Input: Begin

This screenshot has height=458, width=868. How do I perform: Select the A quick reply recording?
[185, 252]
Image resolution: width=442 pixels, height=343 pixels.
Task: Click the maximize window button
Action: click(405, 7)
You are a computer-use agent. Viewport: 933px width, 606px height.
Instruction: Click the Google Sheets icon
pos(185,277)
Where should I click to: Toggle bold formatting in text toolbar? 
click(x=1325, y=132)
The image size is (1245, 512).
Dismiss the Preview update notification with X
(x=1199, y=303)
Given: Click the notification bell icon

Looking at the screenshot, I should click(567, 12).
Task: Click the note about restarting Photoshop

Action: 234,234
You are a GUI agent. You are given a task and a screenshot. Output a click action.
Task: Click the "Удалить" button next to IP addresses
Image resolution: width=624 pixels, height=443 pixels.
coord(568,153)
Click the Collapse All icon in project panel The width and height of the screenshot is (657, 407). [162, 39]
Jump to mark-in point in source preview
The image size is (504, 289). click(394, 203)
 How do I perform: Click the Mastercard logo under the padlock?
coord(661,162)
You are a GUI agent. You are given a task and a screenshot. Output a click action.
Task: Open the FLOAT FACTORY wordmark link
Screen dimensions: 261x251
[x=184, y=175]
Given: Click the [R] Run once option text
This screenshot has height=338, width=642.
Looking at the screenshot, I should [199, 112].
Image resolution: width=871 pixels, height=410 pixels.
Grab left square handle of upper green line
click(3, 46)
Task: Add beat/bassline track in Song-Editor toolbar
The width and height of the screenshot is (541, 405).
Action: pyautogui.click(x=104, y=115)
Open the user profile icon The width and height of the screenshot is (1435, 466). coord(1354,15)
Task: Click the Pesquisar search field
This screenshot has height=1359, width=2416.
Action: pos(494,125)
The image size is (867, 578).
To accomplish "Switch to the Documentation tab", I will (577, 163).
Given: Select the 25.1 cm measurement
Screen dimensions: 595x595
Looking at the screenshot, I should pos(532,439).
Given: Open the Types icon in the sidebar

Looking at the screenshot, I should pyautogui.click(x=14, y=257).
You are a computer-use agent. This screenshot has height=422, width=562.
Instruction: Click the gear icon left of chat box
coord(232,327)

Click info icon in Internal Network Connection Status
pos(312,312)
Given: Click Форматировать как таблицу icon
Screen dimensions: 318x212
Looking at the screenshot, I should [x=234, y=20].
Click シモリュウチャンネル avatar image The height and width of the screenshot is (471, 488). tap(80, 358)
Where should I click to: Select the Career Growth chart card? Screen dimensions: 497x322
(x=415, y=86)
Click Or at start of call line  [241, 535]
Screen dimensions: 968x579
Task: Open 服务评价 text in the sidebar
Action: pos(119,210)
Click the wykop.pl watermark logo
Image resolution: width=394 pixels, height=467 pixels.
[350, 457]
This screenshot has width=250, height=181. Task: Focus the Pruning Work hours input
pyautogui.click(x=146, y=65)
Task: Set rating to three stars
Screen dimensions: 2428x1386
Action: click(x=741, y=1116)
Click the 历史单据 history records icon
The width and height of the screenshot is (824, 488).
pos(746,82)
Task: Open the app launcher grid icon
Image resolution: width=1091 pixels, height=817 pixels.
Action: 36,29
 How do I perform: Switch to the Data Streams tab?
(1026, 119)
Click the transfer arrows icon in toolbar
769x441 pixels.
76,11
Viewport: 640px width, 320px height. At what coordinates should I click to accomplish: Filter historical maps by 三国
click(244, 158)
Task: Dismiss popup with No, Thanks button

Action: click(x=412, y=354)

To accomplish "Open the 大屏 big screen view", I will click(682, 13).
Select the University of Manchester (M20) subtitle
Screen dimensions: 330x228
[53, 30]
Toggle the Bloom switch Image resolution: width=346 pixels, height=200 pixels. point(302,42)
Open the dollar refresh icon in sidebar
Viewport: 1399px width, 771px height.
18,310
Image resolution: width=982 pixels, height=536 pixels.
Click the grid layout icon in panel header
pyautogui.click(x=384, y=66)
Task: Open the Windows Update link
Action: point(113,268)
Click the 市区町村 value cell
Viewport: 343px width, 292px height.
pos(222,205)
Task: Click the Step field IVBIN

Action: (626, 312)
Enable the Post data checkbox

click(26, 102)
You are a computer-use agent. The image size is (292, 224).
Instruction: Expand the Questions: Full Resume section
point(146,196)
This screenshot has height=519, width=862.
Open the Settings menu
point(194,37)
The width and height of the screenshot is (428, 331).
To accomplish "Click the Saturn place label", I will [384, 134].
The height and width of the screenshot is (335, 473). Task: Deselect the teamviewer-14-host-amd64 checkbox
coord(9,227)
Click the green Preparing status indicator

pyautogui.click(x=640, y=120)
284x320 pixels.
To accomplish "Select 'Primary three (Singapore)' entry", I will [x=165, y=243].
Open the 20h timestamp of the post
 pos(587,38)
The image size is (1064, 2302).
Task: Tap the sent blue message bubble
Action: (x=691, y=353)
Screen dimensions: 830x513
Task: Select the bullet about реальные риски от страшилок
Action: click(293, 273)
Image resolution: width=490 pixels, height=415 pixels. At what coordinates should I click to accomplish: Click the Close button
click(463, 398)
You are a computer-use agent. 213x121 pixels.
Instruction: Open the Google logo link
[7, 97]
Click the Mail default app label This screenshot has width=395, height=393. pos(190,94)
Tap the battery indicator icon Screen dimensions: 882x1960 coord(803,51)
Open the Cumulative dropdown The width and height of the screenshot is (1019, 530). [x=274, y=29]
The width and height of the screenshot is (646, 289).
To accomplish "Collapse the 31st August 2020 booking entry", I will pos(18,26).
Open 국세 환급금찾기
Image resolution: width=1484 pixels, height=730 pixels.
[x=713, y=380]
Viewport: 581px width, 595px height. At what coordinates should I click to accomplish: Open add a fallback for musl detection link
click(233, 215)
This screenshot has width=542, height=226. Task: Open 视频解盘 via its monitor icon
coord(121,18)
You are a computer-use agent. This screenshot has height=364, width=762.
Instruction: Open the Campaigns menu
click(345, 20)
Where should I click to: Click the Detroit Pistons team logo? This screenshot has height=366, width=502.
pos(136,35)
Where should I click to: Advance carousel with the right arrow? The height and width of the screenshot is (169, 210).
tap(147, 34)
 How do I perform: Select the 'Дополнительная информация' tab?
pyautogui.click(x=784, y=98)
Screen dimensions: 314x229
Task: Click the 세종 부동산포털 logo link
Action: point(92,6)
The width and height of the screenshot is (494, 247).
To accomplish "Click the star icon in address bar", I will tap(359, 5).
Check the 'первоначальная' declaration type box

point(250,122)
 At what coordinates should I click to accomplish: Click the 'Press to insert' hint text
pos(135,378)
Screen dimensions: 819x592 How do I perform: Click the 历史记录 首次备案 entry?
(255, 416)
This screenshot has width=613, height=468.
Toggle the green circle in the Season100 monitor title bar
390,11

Input: End

Set down every record above exactly as given.

Answer section:
This screenshot has height=458, width=868. How do I perform: Select the A quick reply recording?
[185, 252]
Image resolution: width=442 pixels, height=343 pixels.
Task: Click the maximize window button
Action: click(405, 7)
You are a computer-use agent. Viewport: 933px width, 606px height.
Instruction: Click the Google Sheets icon
pos(185,277)
Where should I click to: Toggle bold formatting in text toolbar? 
click(x=1325, y=132)
The image size is (1245, 512).
Dismiss the Preview update notification with X
(x=1199, y=303)
Given: Click the notification bell icon

Looking at the screenshot, I should click(567, 12).
Task: Click the note about restarting Photoshop

Action: 234,234
You are a GUI agent. You are given a task and a screenshot. Output a click action.
Task: Click the "Удалить" button next to IP addresses
Image resolution: width=624 pixels, height=443 pixels.
coord(568,153)
Click the Collapse All icon in project panel The width and height of the screenshot is (657, 407). [162, 39]
Jump to mark-in point in source preview
The image size is (504, 289). click(394, 203)
 How do I perform: Click the Mastercard logo under the padlock?
coord(661,162)
You are a GUI agent. You are given a task and a screenshot. Output a click action.
Task: Open the FLOAT FACTORY wordmark link
Screen dimensions: 261x251
[x=184, y=175]
Given: Click the [R] Run once option text
This screenshot has height=338, width=642.
Looking at the screenshot, I should [199, 112].
Image resolution: width=871 pixels, height=410 pixels.
Grab left square handle of upper green line
click(3, 46)
Task: Add beat/bassline track in Song-Editor toolbar
The width and height of the screenshot is (541, 405).
Action: pyautogui.click(x=104, y=115)
Open the user profile icon The width and height of the screenshot is (1435, 466). coord(1354,15)
Task: Click the Pesquisar search field
This screenshot has height=1359, width=2416.
Action: pos(494,125)
The image size is (867, 578).
To accomplish "Switch to the Documentation tab", I will (577, 163).
Given: Select the 25.1 cm measurement
Screen dimensions: 595x595
Looking at the screenshot, I should pos(532,439).
Given: Open the Types icon in the sidebar

Looking at the screenshot, I should pyautogui.click(x=14, y=257).
You are a computer-use agent. This screenshot has height=422, width=562.
Instruction: Click the gear icon left of chat box
coord(232,327)

Click info icon in Internal Network Connection Status
pos(312,312)
Given: Click Форматировать как таблицу icon
Screen dimensions: 318x212
Looking at the screenshot, I should [x=234, y=20].
Click シモリュウチャンネル avatar image The height and width of the screenshot is (471, 488). tap(80, 358)
Where should I click to: Select the Career Growth chart card? Screen dimensions: 497x322
(x=415, y=86)
Click Or at start of call line  [241, 535]
Screen dimensions: 968x579
Task: Open 服务评价 text in the sidebar
Action: pos(119,210)
Click the wykop.pl watermark logo
Image resolution: width=394 pixels, height=467 pixels.
[350, 457]
This screenshot has width=250, height=181. Task: Focus the Pruning Work hours input
pyautogui.click(x=146, y=65)
Task: Set rating to three stars
Screen dimensions: 2428x1386
Action: click(x=741, y=1116)
Click the 历史单据 history records icon
The width and height of the screenshot is (824, 488).
pos(746,82)
Task: Open the app launcher grid icon
Image resolution: width=1091 pixels, height=817 pixels.
Action: 36,29
 How do I perform: Switch to the Data Streams tab?
(1026, 119)
Click the transfer arrows icon in toolbar
769x441 pixels.
76,11
Viewport: 640px width, 320px height. At what coordinates should I click to accomplish: Filter historical maps by 三国
click(244, 158)
Task: Dismiss popup with No, Thanks button

Action: click(x=412, y=354)

To accomplish "Open the 大屏 big screen view", I will click(682, 13).
Select the University of Manchester (M20) subtitle
Screen dimensions: 330x228
[53, 30]
Toggle the Bloom switch Image resolution: width=346 pixels, height=200 pixels. point(302,42)
Open the dollar refresh icon in sidebar
Viewport: 1399px width, 771px height.
18,310
Image resolution: width=982 pixels, height=536 pixels.
Click the grid layout icon in panel header
pyautogui.click(x=384, y=66)
Task: Open the Windows Update link
Action: point(113,268)
Click the 市区町村 value cell
Viewport: 343px width, 292px height.
pos(222,205)
Task: Click the Step field IVBIN

Action: (626, 312)
Enable the Post data checkbox

click(26, 102)
You are a computer-use agent. The image size is (292, 224).
Instruction: Expand the Questions: Full Resume section
point(146,196)
This screenshot has height=519, width=862.
Open the Settings menu
point(194,37)
The width and height of the screenshot is (428, 331).
To accomplish "Click the Saturn place label", I will [384, 134].
The height and width of the screenshot is (335, 473). Task: Deselect the teamviewer-14-host-amd64 checkbox
coord(9,227)
Click the green Preparing status indicator

pyautogui.click(x=640, y=120)
284x320 pixels.
To accomplish "Select 'Primary three (Singapore)' entry", I will [x=165, y=243].
Open the 20h timestamp of the post
 pos(587,38)
The image size is (1064, 2302).
Task: Tap the sent blue message bubble
Action: (x=691, y=353)
Screen dimensions: 830x513
Task: Select the bullet about реальные риски от страшилок
Action: click(293, 273)
Image resolution: width=490 pixels, height=415 pixels. At what coordinates should I click to accomplish: Click the Close button
click(463, 398)
You are a computer-use agent. 213x121 pixels.
Instruction: Open the Google logo link
[7, 97]
Click the Mail default app label This screenshot has width=395, height=393. pos(190,94)
Tap the battery indicator icon Screen dimensions: 882x1960 coord(803,51)
Open the Cumulative dropdown The width and height of the screenshot is (1019, 530). [x=274, y=29]
The width and height of the screenshot is (646, 289).
To accomplish "Collapse the 31st August 2020 booking entry", I will pos(18,26).
Open 국세 환급금찾기
Image resolution: width=1484 pixels, height=730 pixels.
[x=713, y=380]
Viewport: 581px width, 595px height. At what coordinates should I click to accomplish: Open add a fallback for musl detection link
click(233, 215)
This screenshot has width=542, height=226. Task: Open 视频解盘 via its monitor icon
coord(121,18)
You are a computer-use agent. This screenshot has height=364, width=762.
Instruction: Open the Campaigns menu
click(345, 20)
Where should I click to: Click the Detroit Pistons team logo? This screenshot has height=366, width=502.
pos(136,35)
Where should I click to: Advance carousel with the right arrow? The height and width of the screenshot is (169, 210).
tap(147, 34)
 How do I perform: Select the 'Дополнительная информация' tab?
pyautogui.click(x=784, y=98)
Screen dimensions: 314x229
Task: Click the 세종 부동산포털 logo link
Action: point(92,6)
The width and height of the screenshot is (494, 247).
To accomplish "Click the star icon in address bar", I will tap(359, 5).
Check the 'первоначальная' declaration type box

point(250,122)
 At what coordinates should I click to accomplish: Click the 'Press to insert' hint text
pos(135,378)
Screen dimensions: 819x592 How do I perform: Click the 历史记录 首次备案 entry?
(255, 416)
This screenshot has width=613, height=468.
Toggle the green circle in the Season100 monitor title bar
390,11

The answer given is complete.